►

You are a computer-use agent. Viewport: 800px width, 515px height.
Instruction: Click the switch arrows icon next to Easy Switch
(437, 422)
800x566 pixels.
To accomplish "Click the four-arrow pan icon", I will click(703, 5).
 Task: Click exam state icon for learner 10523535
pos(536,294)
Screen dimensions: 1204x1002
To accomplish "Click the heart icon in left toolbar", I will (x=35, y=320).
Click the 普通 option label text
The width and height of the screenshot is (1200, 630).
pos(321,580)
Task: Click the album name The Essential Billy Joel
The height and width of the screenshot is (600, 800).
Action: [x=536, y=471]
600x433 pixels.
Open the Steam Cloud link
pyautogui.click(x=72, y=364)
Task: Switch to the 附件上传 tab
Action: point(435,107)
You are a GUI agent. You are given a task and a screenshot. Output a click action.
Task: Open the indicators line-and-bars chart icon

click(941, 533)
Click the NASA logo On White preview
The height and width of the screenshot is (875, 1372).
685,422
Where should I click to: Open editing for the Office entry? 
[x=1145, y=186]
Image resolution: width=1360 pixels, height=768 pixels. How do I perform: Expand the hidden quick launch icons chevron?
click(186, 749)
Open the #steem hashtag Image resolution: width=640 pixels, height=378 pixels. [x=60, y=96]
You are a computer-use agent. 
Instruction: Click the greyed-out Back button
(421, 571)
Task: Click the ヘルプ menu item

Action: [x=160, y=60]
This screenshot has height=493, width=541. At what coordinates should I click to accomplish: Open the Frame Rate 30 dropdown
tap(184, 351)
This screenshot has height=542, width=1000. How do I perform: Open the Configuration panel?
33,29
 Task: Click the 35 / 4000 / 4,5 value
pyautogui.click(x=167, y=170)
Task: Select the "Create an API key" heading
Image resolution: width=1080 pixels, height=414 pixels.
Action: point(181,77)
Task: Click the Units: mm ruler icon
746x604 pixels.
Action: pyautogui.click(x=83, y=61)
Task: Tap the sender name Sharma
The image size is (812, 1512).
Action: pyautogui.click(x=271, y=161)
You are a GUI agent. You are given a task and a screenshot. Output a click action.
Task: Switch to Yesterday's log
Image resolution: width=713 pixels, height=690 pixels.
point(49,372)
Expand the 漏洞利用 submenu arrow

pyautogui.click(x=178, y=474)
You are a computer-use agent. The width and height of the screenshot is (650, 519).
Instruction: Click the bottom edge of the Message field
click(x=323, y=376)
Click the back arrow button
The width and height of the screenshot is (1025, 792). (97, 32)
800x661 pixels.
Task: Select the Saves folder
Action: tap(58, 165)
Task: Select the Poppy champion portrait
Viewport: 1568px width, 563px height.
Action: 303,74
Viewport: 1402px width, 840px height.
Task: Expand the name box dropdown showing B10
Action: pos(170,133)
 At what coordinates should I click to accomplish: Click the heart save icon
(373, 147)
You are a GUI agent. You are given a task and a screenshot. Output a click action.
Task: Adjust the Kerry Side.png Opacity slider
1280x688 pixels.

◄

Exercise:
Format every line of the material above as a JSON list of strings, one string per line, leaving out the blank lines.

Worked solution:
[
  "You are a computer-use agent. Viewport: 800px width, 515px height.",
  "Instruction: Click the switch arrows icon next to Easy Switch",
  "(437, 422)",
  "800x566 pixels.",
  "To accomplish \"Click the four-arrow pan icon\", I will click(703, 5).",
  " Task: Click exam state icon for learner 10523535",
  "pos(536,294)",
  "Screen dimensions: 1204x1002",
  "To accomplish \"Click the heart icon in left toolbar\", I will (x=35, y=320).",
  "Click the 普通 option label text",
  "The width and height of the screenshot is (1200, 630).",
  "pos(321,580)",
  "Task: Click the album name The Essential Billy Joel",
  "The height and width of the screenshot is (600, 800).",
  "Action: [x=536, y=471]",
  "600x433 pixels.",
  "Open the Steam Cloud link",
  "pyautogui.click(x=72, y=364)",
  "Task: Switch to the 附件上传 tab",
  "Action: point(435,107)",
  "You are a GUI agent. You are given a task and a screenshot. Output a click action.",
  "Task: Open the indicators line-and-bars chart icon",
  "click(941, 533)",
  "Click the NASA logo On White preview",
  "The height and width of the screenshot is (875, 1372).",
  "685,422",
  "Where should I click to: Open editing for the Office entry? ",
  "[x=1145, y=186]",
  "Image resolution: width=1360 pixels, height=768 pixels. How do I perform: Expand the hidden quick launch icons chevron?",
  "click(186, 749)",
  "Open the #steem hashtag Image resolution: width=640 pixels, height=378 pixels. [x=60, y=96]",
  "You are a computer-use agent. ",
  "Instruction: Click the greyed-out Back button",
  "(421, 571)",
  "Task: Click the ヘルプ menu item",
  "Action: [x=160, y=60]",
  "This screenshot has height=493, width=541. At what coordinates should I click to accomplish: Open the Frame Rate 30 dropdown",
  "tap(184, 351)",
  "This screenshot has height=542, width=1000. How do I perform: Open the Configuration panel?",
  "33,29",
  " Task: Click the 35 / 4000 / 4,5 value",
  "pyautogui.click(x=167, y=170)",
  "Task: Select the \"Create an API key\" heading",
  "Image resolution: width=1080 pixels, height=414 pixels.",
  "Action: point(181,77)",
  "Task: Click the Units: mm ruler icon",
  "746x604 pixels.",
  "Action: pyautogui.click(x=83, y=61)",
  "Task: Tap the sender name Sharma",
  "The image size is (812, 1512).",
  "Action: pyautogui.click(x=271, y=161)",
  "You are a GUI agent. You are given a task and a screenshot. Output a click action.",
  "Task: Switch to Yesterday's log",
  "Image resolution: width=713 pixels, height=690 pixels.",
  "point(49,372)",
  "Expand the 漏洞利用 submenu arrow",
  "pyautogui.click(x=178, y=474)",
  "You are a computer-use agent. The width and height of the screenshot is (650, 519).",
  "Instruction: Click the bottom edge of the Message field",
  "click(x=323, y=376)",
  "Click the back arrow button",
  "The width and height of the screenshot is (1025, 792). (97, 32)",
  "800x661 pixels.",
  "Task: Select the Saves folder",
  "Action: tap(58, 165)",
  "Task: Select the Poppy champion portrait",
  "Viewport: 1568px width, 563px height.",
  "Action: 303,74",
  "Viewport: 1402px width, 840px height.",
  "Task: Expand the name box dropdown showing B10",
  "Action: pos(170,133)",
  " At what coordinates should I click to accomplish: Click the heart save icon",
  "(373, 147)",
  "You are a GUI agent. You are given a task and a screenshot. Output a click action.",
  "Task: Adjust the Kerry Side.png Opacity slider",
  "1280x688 pixels."
]